Written problem:
Copy out the Time Bandits text word for word, in full.

Page:

Time Bandits was a Dutch band from the 1980s, best known for their hits "I'm Specialized in You", "Endless Road" and "I'm Only Shooting Love".

The band 
The band was formed in 1981 by Dutch-born Alides Hidding, who wrote all songs and sang lead vocals. Other band members were Marco Ligtenberg (keyboards), Guus Strijbosch (bass) and Dave van den Dries (drums). Time Bandits had hits on the American dance charts with the number 6 dance hit "Live It Up" in 1982 and "I'm Only Shooting Love", which peaked at number 2 in 1985.

By the mid-1980s, Time Bandits had also achieved success in Australia, where "I'm Only Shooting Love" and "Endless Road" (where its music video was filmed) were both top 10 hits. These singles and other hits such as "Listen to the Man with the Golden Voice", "Dancing on a String" and "I'm Specialized in You" were also successful in the Netherlands, Germany, France and New Zealand (where "I'm Only Shooting Love" hit number one in June 1984).

After moving to Los Angeles from Europe in 1989, Hidding's songs have been recorded by such artists as Jennifer Rush, The Nylons, and various European performers. He has established songwriting collaborations with such writers as Charlie Midnight (producer of Hidding's last album Can't Wait for Another World together with Dan Hartman), Jackie DeShannon, Pamela Phillips Oland, Dwayne Hitchings, Donny Markowitz and Todd Smallwood.

The versatility of Hidding is reflected in his capacity to adapt to a wide range of songwriting and producing styles. His works vary from R&B, blues, dance, rock and pop.

Stored items:
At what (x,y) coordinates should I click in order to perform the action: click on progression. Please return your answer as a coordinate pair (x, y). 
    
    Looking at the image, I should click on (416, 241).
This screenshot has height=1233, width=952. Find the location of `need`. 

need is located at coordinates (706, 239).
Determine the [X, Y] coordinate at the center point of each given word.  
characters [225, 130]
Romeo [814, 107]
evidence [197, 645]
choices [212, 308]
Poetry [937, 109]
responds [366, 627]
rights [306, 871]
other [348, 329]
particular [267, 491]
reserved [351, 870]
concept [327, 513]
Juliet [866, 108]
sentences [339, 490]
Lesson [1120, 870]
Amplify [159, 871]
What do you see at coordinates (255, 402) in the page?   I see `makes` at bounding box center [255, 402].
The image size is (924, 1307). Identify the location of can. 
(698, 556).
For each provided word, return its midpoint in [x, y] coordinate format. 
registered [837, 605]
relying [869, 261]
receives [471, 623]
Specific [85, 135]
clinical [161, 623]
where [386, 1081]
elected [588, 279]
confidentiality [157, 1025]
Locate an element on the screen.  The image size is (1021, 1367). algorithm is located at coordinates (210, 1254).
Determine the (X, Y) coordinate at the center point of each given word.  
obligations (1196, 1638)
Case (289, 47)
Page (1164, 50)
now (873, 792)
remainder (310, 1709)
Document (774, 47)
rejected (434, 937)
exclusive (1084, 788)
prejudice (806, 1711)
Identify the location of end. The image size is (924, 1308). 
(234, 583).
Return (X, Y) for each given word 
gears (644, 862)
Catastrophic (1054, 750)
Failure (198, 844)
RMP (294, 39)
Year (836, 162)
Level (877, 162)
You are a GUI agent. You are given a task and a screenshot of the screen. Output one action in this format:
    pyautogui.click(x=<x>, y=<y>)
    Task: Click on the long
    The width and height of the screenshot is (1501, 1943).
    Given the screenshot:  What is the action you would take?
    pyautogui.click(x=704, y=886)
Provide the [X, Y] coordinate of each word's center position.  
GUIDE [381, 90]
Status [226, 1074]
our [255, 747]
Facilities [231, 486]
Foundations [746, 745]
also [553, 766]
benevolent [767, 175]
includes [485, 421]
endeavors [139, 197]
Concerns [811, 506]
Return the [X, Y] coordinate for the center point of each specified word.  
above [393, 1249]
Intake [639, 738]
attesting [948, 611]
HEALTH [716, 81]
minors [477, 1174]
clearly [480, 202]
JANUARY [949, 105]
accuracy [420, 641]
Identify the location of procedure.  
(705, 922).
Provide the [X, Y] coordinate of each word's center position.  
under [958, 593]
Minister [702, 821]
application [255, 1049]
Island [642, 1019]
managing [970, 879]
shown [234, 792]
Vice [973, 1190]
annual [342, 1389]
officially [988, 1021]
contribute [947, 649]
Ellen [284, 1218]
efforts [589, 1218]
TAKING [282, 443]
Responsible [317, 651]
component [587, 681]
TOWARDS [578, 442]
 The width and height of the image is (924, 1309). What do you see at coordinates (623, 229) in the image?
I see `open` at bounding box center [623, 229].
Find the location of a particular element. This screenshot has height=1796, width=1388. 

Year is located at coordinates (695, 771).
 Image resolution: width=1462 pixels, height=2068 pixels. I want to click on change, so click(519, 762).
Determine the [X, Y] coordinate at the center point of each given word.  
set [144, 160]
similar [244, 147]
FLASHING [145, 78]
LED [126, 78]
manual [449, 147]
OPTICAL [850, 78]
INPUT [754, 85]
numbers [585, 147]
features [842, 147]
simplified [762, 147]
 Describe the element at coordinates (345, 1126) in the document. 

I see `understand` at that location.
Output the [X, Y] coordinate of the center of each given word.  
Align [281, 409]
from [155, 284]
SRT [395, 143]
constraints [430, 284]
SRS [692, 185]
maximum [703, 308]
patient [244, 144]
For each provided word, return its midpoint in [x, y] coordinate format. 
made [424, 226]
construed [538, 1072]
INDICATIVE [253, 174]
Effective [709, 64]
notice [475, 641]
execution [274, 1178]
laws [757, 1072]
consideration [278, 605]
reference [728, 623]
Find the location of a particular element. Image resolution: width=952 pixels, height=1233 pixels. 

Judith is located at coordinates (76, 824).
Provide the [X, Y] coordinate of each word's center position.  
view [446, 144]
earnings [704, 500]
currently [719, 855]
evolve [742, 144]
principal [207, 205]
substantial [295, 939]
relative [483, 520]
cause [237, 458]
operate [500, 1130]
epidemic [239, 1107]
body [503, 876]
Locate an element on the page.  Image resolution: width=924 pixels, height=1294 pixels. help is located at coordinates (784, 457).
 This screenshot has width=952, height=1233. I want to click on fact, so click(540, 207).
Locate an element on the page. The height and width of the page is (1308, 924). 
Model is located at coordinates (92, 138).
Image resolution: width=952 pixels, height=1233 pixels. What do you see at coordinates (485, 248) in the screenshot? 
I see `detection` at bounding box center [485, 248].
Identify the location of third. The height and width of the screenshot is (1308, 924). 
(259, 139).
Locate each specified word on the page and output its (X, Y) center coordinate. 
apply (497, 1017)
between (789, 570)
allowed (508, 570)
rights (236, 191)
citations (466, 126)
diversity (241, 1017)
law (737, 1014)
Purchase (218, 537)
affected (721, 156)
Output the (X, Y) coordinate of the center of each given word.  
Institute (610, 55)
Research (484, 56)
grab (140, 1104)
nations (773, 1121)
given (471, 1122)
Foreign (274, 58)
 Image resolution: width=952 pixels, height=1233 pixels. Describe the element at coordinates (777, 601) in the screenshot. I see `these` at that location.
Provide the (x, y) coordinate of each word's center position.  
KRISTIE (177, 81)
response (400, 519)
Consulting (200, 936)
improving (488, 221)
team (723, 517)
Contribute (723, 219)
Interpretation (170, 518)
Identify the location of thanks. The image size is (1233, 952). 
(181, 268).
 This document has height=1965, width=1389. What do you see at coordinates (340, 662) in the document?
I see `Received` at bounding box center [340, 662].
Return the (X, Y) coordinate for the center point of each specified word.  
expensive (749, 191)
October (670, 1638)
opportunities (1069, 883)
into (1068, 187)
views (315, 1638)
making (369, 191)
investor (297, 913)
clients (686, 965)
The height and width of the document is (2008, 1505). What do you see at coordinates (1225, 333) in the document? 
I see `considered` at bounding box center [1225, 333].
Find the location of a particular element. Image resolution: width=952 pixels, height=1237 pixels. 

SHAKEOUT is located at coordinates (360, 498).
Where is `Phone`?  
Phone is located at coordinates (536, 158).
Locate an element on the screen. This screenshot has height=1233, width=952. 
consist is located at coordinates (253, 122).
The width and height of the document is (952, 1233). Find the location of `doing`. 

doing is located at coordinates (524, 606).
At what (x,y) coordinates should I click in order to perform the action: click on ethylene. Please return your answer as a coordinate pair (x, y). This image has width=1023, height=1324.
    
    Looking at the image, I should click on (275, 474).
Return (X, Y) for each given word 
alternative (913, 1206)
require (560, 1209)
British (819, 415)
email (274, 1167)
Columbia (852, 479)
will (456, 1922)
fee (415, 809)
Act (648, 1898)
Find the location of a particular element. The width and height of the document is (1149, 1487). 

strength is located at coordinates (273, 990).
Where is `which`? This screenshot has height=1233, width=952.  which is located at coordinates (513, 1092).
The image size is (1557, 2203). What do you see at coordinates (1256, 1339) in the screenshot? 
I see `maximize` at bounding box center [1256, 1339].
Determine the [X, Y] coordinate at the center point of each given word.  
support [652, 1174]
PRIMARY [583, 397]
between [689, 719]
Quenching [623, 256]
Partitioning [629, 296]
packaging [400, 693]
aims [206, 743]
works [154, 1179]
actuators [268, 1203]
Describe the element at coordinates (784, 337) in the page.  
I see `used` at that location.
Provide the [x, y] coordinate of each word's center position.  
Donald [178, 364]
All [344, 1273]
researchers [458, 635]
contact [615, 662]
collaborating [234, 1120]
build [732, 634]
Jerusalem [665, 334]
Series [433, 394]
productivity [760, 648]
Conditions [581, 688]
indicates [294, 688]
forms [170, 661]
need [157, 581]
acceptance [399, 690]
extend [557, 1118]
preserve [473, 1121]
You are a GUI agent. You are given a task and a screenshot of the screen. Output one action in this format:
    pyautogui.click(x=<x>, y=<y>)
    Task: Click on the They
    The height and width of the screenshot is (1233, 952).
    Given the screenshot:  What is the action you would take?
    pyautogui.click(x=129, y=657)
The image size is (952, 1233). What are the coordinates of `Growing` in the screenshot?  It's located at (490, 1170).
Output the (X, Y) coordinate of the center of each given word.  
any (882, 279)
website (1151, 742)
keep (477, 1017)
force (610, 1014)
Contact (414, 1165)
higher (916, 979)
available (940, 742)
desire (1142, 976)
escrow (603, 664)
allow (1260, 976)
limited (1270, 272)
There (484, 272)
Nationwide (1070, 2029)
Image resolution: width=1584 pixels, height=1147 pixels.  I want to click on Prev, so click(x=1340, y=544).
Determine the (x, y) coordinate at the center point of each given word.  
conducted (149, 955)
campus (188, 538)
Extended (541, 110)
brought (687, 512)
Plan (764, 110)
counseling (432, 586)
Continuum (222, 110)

Final result:
Time Bandits was a Dutch band from the 1980s, best known for their hits "I'm Specialized in You", "Endless Road" and "I'm Only Shooting Love".

The band 
The band was formed in 1981 by Dutch-born Alides Hidding, who wrote all songs and sang lead vocals. Other band members were Marco Ligtenberg (keyboards), Guus Strijbosch (bass) and Dave van den Dries (drums). Time Bandits had hits on the American dance charts with the number 6 dance hit "Live It Up" in 1982 and "I'm Only Shooting Love", which peaked at number 2 in 1985.

By the mid-1980s, Time Bandits had also achieved success in Australia, where "I'm Only Shooting Love" and "Endless Road" (where its music video was filmed) were both top 10 hits. These singles and other hits such as "Listen to the Man with the Golden Voice", "Dancing on a String" and "I'm Specialized in You" were also successful in the Netherlands, Germany, France and New Zealand (where "I'm Only Shooting Love" hit number one in June 1984).

After moving to Los Angeles from Europe in 1989, Hidding's songs have been recorded by such artists as Jennifer Rush, The Nylons, and various European performers. He has established songwriting collaborations with such writers as Charlie Midnight (producer of Hidding's last album Can't Wait for Another World together with Dan Hartman), Jackie DeShannon, Pamela Phillips Oland, Dwayne Hitchings, Donny Markowitz and Todd Smallwood.

The versatility of Hidding is reflected in his capacity to adapt to a wide range of songwriting and producing styles. His works vary from R&B, blues, dance, rock and pop.